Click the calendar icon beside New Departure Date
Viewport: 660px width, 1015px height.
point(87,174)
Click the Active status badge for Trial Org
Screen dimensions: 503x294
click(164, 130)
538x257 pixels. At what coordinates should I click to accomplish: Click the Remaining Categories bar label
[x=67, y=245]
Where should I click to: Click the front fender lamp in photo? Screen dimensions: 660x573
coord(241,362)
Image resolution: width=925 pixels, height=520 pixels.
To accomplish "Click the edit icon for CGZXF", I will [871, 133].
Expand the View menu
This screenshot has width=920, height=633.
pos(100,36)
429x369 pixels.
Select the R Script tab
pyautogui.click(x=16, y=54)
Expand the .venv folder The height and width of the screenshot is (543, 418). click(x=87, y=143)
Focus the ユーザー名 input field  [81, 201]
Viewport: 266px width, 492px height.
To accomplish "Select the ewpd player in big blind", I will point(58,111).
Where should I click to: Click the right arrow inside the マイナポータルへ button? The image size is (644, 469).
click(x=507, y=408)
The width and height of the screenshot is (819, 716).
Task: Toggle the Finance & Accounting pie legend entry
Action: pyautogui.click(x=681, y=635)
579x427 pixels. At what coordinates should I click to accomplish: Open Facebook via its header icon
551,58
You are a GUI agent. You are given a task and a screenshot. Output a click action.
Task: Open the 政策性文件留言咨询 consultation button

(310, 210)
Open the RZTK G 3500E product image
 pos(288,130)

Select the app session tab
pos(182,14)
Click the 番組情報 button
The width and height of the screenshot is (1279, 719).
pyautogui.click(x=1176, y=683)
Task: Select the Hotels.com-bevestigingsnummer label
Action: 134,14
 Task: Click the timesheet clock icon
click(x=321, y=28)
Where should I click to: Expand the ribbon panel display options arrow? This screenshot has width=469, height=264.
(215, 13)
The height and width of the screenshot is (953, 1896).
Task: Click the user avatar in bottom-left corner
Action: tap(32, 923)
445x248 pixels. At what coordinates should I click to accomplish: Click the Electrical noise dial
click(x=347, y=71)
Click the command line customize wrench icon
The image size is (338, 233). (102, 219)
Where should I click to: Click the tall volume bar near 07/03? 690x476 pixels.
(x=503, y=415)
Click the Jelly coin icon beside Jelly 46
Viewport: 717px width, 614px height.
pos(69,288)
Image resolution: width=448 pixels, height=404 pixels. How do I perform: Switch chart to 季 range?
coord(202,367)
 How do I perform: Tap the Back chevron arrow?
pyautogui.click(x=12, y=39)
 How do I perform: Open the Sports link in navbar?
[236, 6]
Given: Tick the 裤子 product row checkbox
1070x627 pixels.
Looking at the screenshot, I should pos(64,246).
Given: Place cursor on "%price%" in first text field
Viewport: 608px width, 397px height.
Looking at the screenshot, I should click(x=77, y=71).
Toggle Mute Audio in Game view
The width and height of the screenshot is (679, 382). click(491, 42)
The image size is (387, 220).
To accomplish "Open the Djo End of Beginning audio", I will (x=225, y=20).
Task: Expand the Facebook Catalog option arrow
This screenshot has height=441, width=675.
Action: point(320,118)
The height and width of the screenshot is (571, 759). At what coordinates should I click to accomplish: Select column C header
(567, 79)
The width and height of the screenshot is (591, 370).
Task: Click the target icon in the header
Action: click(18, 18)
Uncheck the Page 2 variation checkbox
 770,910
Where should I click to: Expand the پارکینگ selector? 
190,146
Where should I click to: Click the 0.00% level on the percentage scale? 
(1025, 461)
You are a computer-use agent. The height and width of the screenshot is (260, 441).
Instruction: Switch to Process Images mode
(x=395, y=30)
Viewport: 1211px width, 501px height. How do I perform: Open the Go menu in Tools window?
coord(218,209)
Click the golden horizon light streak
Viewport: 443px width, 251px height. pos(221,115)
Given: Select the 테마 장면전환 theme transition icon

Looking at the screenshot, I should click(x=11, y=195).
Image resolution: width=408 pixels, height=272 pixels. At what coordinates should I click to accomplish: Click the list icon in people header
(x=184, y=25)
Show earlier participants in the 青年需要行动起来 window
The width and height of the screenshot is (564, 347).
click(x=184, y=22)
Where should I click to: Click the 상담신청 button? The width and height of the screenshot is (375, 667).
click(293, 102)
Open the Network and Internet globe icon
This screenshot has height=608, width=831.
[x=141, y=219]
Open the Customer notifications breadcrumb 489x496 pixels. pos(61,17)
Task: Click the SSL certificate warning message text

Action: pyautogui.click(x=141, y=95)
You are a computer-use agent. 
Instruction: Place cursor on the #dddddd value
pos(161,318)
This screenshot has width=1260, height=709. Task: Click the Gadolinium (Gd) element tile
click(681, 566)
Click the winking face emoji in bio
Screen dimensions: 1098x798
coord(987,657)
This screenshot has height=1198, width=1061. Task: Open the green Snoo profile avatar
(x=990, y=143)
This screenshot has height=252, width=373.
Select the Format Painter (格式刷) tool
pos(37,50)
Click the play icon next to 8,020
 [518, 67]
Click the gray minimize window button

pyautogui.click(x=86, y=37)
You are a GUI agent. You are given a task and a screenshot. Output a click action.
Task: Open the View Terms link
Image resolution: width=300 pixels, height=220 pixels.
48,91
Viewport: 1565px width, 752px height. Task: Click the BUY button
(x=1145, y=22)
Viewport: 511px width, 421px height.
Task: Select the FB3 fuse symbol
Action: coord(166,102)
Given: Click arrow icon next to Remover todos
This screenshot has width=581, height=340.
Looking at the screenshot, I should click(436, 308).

## [What the task asks]
Scan the listing above, and wherever a line holds the string "field", copy that line.

## [Solution to this task]
Focus the ユーザー名 input field  [81, 201]
Given: Place cursor on "%price%" in first text field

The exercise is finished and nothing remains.